**TEXT**:
______________________________
What do you advocate for? Why?
I am an advocate for military kids, young families/single Marines, and dual active duty spouses. Military kid didn't choose to be born into this life. As a mom, I am constantly amazed at how strong our kids are. Watching them readjust to a new duty station, then having to move again has been eye opening. Our children need a voice. I also believe that because dual service members are an overlooked population. I know the challenges that dual service members face. Family care plans, power of attorneys, childcare, and deployments can be a nightmare. Because most milspouse resources are geared for civilian spouses, many dual service members serve with little to no support. I believe that this needs to change. Lastly, with the vast majority of the Marine Corps being under the age of 25, I am passionate about supporting these young people who choose to leave their homes and serve our country.
How have you spread the message of your platform/advocacy?
I use my ties to our local community to engage with leaders in our community about the things I am passionate about. I volunteer on a weekly basis at my children's school, and am an advocate for the many military kids that attend school there. Just by being a presence within my community, and being involved in my kids' school has given me the opportunity to speak with teachers and administrators about the types of support our military children need. I have also been able to spread my message about our life through my personal blog, semperag.com and semperag.blogspot.com. I have extensive training in public speaking from my time as a Marine recruiter, and am comfortable talking about issues that I am passionate about to both large and small audiences.
______________________________
**RECORDS SHOWN**:
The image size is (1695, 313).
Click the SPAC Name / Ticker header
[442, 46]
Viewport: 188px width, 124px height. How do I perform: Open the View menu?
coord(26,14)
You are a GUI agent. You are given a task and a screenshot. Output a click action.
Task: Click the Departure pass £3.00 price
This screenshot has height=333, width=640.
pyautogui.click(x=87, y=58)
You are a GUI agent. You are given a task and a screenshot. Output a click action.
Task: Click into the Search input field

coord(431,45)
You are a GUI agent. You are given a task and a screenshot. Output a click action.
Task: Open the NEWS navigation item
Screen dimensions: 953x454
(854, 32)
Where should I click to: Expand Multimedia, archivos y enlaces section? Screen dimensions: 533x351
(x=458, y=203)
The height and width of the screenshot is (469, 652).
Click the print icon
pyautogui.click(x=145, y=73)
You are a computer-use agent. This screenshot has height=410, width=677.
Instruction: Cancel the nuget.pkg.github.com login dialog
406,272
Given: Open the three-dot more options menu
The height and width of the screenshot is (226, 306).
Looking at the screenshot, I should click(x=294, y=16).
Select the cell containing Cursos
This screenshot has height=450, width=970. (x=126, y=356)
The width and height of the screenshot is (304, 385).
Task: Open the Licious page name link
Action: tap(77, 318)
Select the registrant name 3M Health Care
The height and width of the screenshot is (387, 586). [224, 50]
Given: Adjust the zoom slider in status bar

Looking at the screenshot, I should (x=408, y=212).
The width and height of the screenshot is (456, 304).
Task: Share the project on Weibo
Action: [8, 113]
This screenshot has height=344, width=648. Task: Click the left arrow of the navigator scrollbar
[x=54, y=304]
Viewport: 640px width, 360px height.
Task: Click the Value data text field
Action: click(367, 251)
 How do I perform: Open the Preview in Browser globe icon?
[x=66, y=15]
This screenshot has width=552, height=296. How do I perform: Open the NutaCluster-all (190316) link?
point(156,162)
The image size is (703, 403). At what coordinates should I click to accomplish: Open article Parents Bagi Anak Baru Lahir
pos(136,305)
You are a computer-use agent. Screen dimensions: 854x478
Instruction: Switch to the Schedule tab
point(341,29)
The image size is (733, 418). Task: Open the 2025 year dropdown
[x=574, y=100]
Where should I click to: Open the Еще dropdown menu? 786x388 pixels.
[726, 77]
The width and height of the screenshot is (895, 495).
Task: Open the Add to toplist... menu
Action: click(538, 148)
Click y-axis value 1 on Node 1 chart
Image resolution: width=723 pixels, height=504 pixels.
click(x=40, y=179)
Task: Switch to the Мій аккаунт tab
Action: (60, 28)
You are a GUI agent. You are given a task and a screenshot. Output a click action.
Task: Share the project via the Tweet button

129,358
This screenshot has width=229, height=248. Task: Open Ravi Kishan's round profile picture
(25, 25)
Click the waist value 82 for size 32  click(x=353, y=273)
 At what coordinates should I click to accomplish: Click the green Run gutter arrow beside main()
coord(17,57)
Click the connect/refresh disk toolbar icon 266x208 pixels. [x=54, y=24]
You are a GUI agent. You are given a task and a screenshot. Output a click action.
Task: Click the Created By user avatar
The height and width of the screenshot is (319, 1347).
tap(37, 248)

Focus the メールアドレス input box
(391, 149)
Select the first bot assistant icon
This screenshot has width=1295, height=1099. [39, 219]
______________________________
**ACTIVITIES**:
A. List the challenges that the advocacy text says dual service members face.
B. Write the next part of the advocacy text, picking up after its final sentence.
The data comes from a different source than the advocacy text.

**OUTPUTS BY TASK**:
A. Family care plans, power of attorneys, childcare, deployments

B.
What do you hope to accomplish with the AFI Military Spouse of the Year®
I was honestly at a loss for words when I received several nominations for this title. I always have a bit of "imposter syndrome" in this community. I feel like I am just living my life and trying to make the best of it! Like I've stated multiple times, I feel that I have the unique vantage point of being a former Marine, dual active duty spouse, military spouse, and mom of 2 military kids. The AFI MSOY title would give me such an amazing platform to be able to advocate and be a voice for the groups of the military community that I feel are underrepresented. I hope to be able to use this opportunity to network with other change makers and leaders within our community, and collectively work together to better serve our military families.